Une tout autre configuration nous attendait à la dernière maison visitée. Là, le propriétaire tenait à être présent, à ouvrir sa porte, faire visiter les lieux et présenter le travail des artistes exposés sur ses murs. Le désir d’art des habitant·es a fait « tilt » avec l’invitation de l’école. Entre la famille et les élèves de l’atelier Images plurielles, une réelle rencontre a eu lieu. C’est quoi habiter un 75 ? Les parents, les enfants ont raconté leur installation, les premiers échanges avec l’esprit de la maison, la découverte du jardin, l’ouverture pratiquée dans le mur pour rejoindre le jardin voisin, les premiers souvenirs forts, parfois traumatiques. Le récit d’un ancrage, de ce qui prend racine quand on vit ensemble, quand on se moule et qu’on est moulé par la configuration des lieux, en tissant des liens avec le quartier, du plus proche au plus lointain.
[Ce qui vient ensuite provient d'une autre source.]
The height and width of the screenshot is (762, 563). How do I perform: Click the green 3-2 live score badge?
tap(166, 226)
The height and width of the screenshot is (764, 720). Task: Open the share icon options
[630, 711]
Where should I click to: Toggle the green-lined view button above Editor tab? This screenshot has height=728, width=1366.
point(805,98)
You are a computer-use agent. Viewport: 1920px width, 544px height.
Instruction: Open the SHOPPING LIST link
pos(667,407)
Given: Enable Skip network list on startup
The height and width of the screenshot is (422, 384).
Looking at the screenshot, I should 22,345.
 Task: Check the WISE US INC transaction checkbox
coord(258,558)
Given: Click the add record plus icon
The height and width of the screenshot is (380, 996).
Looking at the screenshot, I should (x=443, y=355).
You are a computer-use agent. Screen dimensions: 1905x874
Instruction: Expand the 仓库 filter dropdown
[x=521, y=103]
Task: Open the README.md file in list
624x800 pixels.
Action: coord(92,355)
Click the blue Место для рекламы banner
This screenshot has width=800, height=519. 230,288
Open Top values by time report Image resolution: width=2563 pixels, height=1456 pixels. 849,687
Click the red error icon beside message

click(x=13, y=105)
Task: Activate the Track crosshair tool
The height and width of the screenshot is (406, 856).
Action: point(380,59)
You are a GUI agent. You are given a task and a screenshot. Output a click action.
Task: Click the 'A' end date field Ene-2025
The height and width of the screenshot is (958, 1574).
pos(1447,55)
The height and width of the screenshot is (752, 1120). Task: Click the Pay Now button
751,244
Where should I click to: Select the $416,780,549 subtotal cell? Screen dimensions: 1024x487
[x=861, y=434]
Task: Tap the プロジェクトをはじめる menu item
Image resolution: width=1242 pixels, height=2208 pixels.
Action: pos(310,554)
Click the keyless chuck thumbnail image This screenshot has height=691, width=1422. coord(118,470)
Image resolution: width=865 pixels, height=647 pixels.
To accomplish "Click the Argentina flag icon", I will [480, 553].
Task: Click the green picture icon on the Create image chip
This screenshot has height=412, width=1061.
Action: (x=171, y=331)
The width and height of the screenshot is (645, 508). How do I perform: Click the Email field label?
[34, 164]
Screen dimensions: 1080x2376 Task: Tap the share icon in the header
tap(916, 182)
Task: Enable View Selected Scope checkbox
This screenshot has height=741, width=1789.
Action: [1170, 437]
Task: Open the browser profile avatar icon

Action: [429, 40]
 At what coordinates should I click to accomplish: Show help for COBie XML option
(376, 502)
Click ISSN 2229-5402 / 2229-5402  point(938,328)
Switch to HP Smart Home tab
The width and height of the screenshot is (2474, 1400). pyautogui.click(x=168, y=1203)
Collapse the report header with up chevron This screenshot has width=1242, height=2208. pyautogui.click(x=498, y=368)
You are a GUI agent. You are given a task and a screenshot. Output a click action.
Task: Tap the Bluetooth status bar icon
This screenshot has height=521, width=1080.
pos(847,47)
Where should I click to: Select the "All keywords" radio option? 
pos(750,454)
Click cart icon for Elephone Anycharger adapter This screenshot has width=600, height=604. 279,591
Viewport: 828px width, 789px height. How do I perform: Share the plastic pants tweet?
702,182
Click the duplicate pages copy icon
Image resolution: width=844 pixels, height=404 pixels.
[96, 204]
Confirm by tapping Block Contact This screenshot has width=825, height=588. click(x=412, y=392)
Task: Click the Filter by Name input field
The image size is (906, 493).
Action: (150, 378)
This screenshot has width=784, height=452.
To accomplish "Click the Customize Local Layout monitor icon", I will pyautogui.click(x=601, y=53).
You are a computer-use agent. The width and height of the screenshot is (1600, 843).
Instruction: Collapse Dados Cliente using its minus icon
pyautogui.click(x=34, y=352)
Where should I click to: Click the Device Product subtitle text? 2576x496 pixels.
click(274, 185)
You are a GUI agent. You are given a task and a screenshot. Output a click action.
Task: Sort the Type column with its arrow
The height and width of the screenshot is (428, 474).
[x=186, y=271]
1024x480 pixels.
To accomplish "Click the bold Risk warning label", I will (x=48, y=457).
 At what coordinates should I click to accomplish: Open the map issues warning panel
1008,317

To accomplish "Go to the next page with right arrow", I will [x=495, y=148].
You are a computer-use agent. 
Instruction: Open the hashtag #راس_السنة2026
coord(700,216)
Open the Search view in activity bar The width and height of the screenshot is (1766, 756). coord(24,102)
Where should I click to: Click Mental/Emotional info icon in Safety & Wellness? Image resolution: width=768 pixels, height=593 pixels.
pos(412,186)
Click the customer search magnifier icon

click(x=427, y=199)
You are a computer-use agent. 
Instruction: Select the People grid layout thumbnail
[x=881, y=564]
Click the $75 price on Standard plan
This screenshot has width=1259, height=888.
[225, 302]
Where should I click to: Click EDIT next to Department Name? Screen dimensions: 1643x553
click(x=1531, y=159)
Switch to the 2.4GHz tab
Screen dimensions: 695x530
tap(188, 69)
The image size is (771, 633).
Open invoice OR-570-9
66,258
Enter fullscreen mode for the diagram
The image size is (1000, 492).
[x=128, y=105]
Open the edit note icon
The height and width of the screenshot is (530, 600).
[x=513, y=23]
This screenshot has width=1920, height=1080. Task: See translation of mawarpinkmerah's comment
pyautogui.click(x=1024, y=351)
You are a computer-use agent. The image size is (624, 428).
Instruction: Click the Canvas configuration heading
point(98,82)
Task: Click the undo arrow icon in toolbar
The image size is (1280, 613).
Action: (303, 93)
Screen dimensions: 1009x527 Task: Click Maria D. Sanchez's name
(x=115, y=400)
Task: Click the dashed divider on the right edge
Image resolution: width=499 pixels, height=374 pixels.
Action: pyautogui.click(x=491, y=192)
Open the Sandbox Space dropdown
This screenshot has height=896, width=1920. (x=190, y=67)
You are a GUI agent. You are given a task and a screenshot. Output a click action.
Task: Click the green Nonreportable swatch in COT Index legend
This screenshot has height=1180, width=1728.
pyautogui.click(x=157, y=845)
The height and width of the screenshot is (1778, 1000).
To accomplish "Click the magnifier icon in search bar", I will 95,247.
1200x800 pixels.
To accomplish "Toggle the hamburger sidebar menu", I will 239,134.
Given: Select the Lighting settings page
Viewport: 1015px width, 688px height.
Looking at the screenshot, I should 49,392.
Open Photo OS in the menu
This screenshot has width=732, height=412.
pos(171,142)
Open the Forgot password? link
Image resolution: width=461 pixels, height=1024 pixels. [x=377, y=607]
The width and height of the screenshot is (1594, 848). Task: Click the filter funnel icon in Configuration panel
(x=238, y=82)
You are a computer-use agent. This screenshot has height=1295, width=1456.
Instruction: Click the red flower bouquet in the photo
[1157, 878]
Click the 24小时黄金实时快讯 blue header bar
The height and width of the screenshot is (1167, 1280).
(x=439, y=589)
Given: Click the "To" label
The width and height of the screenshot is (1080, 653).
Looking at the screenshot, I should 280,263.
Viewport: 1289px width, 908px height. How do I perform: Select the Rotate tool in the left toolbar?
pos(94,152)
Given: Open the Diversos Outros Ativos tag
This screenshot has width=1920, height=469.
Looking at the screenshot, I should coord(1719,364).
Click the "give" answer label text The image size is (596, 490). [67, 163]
Oui, un ensemble d’anecdotes et de moments indéfinissables, de l’ordre du spirituel. Un album de famille. Et c’est tout le contenu de ce collectage que les étudiants ont interprété en images, selon différents styles, l’amorce d’un roman graphique pluriel, en mêlant témoignages et impressions personnelles, intuitions éveillées par la visite de la maison, les musiques des voix, les propres images mentales des habitant·es. Ces planches sont exposées au mur, dans le hall d’entrée, elles racontent ce qui s’est passé ici, l’ADN de ce qui rend désormais indénouable cette famille et ce logis, en une sorte de mise en abîme, inspirée, ludique.

Voilà, de façon exemplaire, le rayonnement que peut avoir une école d’art pour implanter, autrement, l’art au quotidien, via une écoute et un échange des récits de vie.